:: Task data ::
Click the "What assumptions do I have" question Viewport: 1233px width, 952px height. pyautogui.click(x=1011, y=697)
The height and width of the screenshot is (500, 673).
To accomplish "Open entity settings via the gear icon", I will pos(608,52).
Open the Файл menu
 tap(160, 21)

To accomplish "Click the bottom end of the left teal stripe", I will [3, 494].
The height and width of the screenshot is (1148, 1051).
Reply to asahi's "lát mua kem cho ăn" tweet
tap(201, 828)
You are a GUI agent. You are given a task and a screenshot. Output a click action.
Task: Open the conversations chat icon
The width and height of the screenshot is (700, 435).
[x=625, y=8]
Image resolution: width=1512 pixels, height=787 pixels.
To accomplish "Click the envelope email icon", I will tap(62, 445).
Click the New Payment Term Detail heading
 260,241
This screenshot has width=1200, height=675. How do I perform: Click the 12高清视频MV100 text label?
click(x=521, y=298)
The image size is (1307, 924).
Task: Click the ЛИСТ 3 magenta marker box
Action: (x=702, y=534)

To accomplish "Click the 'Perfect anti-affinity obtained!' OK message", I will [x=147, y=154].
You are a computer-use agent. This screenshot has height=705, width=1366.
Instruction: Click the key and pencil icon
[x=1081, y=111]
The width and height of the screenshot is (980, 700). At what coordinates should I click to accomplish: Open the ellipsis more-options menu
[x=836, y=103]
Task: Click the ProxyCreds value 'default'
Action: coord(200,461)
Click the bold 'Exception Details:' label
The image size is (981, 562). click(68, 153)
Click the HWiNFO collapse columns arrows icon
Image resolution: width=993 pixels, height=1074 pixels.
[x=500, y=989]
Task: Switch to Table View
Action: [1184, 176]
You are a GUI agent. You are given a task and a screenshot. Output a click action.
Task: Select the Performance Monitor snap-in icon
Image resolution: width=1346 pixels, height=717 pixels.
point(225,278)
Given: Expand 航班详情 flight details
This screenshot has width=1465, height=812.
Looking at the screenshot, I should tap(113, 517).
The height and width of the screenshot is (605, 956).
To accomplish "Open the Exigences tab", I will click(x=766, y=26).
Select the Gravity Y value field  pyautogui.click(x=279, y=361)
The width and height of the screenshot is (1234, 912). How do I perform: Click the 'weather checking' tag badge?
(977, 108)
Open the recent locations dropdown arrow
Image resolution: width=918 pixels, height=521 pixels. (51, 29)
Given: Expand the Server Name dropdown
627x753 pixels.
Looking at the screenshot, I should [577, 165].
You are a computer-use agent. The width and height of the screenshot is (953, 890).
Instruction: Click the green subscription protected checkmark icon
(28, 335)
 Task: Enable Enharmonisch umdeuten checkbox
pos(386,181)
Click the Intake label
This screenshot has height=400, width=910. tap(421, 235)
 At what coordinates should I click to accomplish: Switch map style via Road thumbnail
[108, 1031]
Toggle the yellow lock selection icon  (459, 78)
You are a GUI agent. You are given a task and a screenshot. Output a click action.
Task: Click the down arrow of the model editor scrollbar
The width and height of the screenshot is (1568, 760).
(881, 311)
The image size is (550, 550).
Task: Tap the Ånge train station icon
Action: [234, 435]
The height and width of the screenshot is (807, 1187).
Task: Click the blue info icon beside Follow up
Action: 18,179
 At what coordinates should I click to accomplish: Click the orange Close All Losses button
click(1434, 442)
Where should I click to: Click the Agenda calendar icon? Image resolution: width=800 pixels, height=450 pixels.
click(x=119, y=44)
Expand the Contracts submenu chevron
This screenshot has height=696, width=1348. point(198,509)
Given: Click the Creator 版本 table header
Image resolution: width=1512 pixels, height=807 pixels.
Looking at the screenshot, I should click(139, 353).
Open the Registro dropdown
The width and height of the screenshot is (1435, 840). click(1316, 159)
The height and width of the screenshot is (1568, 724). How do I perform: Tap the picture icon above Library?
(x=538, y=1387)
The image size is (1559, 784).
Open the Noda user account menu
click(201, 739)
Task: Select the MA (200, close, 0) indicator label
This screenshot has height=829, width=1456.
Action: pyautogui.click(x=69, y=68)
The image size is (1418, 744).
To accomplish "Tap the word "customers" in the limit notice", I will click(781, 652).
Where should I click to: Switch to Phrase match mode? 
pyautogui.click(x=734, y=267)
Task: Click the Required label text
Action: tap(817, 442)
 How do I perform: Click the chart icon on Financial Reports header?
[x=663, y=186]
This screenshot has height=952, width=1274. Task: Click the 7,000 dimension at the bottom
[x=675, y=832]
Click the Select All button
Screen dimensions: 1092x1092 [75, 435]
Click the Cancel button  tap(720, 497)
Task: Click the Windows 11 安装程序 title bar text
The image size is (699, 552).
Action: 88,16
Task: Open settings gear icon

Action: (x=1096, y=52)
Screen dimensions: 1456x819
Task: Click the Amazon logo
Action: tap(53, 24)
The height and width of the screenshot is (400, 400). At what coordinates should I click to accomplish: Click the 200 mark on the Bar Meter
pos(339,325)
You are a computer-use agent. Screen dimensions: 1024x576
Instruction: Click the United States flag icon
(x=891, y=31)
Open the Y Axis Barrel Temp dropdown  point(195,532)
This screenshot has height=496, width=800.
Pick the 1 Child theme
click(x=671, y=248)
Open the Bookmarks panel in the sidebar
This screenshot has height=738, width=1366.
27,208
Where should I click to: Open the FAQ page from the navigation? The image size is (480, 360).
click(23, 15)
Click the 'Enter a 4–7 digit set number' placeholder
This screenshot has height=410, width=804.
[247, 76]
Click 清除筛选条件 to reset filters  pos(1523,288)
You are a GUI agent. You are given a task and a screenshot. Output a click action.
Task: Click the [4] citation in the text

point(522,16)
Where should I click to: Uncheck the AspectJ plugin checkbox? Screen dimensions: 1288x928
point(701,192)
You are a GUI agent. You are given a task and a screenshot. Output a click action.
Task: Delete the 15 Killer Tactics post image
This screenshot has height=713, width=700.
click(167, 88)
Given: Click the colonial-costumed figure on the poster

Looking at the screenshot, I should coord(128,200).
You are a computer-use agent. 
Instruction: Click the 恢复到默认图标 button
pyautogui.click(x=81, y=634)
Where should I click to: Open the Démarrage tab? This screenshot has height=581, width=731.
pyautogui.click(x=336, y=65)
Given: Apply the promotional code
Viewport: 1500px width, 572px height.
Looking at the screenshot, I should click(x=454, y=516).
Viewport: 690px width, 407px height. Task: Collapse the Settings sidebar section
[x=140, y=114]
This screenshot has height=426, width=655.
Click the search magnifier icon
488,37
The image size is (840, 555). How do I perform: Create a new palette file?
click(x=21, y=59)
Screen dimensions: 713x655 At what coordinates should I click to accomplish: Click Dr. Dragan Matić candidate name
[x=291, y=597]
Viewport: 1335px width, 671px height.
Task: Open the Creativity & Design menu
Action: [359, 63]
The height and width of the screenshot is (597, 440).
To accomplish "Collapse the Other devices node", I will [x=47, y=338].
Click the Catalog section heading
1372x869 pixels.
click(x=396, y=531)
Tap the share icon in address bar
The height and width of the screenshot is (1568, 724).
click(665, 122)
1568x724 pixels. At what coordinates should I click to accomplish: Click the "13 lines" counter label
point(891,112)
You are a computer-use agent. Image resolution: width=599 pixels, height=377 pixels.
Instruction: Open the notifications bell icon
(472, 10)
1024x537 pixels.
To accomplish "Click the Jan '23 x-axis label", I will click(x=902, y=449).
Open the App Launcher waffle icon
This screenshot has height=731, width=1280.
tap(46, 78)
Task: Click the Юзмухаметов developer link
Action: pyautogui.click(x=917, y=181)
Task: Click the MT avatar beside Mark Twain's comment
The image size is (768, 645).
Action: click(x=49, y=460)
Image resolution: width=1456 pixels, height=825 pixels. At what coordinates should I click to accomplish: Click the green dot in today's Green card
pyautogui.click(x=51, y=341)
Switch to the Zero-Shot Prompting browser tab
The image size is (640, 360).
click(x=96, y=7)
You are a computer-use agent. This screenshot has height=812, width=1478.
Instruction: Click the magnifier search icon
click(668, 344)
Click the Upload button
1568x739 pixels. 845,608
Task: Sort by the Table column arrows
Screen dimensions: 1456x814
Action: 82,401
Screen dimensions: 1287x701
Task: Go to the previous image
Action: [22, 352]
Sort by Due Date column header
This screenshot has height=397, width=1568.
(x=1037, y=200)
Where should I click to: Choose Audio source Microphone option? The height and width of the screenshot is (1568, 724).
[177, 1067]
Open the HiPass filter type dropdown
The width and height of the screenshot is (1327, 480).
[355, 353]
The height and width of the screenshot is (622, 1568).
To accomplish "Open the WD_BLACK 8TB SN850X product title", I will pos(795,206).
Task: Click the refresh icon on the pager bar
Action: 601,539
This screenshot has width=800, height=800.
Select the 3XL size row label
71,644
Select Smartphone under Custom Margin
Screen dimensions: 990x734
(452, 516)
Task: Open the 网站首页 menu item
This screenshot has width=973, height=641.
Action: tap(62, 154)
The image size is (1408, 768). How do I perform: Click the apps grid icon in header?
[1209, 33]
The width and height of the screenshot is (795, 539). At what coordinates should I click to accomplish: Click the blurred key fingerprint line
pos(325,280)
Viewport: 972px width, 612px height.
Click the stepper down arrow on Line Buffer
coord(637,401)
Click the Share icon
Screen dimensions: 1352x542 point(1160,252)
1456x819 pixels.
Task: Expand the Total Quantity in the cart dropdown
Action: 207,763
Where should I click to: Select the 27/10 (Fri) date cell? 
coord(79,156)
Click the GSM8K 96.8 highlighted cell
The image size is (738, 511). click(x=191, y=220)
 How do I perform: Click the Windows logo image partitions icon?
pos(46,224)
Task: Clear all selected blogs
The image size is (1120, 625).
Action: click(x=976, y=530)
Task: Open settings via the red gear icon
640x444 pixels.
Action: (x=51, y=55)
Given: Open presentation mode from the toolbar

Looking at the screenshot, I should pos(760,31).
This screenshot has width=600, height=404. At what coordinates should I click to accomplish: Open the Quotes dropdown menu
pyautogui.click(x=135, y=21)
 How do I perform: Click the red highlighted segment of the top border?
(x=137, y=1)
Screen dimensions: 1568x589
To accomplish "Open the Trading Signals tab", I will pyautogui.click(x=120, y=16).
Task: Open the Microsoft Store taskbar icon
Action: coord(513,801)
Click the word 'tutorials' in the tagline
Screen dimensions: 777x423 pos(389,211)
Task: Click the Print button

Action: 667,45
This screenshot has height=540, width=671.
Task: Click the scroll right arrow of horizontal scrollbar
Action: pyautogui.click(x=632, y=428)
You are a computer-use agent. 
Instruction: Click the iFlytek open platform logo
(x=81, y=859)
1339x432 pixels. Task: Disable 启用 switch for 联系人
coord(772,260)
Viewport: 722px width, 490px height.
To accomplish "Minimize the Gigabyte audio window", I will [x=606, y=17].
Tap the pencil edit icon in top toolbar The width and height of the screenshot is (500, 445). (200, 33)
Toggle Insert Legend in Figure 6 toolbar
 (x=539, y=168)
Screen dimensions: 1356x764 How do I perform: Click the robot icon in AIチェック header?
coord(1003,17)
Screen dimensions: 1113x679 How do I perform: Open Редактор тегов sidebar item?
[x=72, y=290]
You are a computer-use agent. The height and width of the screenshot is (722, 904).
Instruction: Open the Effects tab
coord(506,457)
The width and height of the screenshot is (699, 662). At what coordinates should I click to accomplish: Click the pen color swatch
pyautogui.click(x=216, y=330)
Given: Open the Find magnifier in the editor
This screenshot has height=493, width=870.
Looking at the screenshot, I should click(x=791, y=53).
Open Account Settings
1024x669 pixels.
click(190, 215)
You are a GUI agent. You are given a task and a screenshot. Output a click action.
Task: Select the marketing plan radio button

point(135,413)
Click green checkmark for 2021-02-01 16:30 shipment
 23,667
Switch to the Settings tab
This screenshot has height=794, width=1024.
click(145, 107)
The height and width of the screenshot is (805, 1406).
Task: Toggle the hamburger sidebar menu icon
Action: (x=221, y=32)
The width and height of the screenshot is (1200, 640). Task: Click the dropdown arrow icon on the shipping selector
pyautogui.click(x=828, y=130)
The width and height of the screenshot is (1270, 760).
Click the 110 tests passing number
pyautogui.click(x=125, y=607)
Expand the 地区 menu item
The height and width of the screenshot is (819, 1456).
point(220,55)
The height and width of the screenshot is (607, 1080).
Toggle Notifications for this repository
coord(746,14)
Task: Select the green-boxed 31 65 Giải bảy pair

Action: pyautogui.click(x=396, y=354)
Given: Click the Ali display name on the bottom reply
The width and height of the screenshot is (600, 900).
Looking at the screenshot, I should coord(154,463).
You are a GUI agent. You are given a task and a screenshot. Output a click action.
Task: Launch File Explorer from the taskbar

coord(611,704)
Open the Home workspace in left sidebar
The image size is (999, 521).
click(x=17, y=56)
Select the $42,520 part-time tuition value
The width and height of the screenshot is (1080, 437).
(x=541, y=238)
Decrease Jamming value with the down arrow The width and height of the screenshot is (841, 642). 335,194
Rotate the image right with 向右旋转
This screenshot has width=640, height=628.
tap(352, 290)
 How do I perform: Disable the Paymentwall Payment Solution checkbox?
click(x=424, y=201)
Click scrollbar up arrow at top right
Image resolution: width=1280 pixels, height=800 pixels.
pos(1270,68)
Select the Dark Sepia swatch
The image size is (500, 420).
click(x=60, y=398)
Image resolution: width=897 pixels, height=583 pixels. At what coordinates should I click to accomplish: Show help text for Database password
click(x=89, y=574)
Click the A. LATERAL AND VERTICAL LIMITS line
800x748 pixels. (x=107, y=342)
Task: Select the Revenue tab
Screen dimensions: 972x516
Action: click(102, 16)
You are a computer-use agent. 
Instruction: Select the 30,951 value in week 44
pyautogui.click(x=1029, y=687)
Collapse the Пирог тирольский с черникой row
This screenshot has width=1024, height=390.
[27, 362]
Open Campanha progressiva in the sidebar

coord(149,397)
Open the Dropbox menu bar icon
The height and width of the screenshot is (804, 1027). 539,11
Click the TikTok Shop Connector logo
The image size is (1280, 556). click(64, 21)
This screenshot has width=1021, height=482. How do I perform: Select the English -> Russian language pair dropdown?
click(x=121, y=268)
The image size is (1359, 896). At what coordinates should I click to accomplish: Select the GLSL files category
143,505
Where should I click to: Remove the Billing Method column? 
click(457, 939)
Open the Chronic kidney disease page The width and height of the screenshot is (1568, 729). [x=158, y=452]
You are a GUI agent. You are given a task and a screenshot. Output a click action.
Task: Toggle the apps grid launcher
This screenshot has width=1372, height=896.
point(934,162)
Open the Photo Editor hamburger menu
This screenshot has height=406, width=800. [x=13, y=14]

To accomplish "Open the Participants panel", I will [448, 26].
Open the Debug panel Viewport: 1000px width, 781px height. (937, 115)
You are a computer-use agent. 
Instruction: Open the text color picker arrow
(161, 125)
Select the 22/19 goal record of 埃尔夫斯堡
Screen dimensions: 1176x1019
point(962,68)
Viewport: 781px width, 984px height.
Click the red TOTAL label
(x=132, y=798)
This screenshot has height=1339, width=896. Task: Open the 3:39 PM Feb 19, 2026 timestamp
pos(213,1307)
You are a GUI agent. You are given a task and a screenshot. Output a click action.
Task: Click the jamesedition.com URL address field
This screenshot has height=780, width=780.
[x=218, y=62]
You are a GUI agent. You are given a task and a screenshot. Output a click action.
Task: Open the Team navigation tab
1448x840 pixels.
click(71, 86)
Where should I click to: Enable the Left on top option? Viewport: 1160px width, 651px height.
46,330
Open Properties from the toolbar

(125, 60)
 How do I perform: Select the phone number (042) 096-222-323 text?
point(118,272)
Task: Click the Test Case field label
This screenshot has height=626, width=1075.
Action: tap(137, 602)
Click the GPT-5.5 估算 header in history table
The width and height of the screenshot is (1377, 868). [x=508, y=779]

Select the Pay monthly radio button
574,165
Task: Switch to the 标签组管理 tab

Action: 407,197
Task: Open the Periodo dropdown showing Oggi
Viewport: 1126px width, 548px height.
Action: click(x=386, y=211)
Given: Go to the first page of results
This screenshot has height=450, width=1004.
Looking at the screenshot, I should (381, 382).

:: Work required ::
Scan the records above for the string "field", then copy each line where it turns up.

:: Task result ::
Select the Gravity Y value field  pyautogui.click(x=279, y=361)
Task: Click the jamesedition.com URL address field
Task: Click the Test Case field label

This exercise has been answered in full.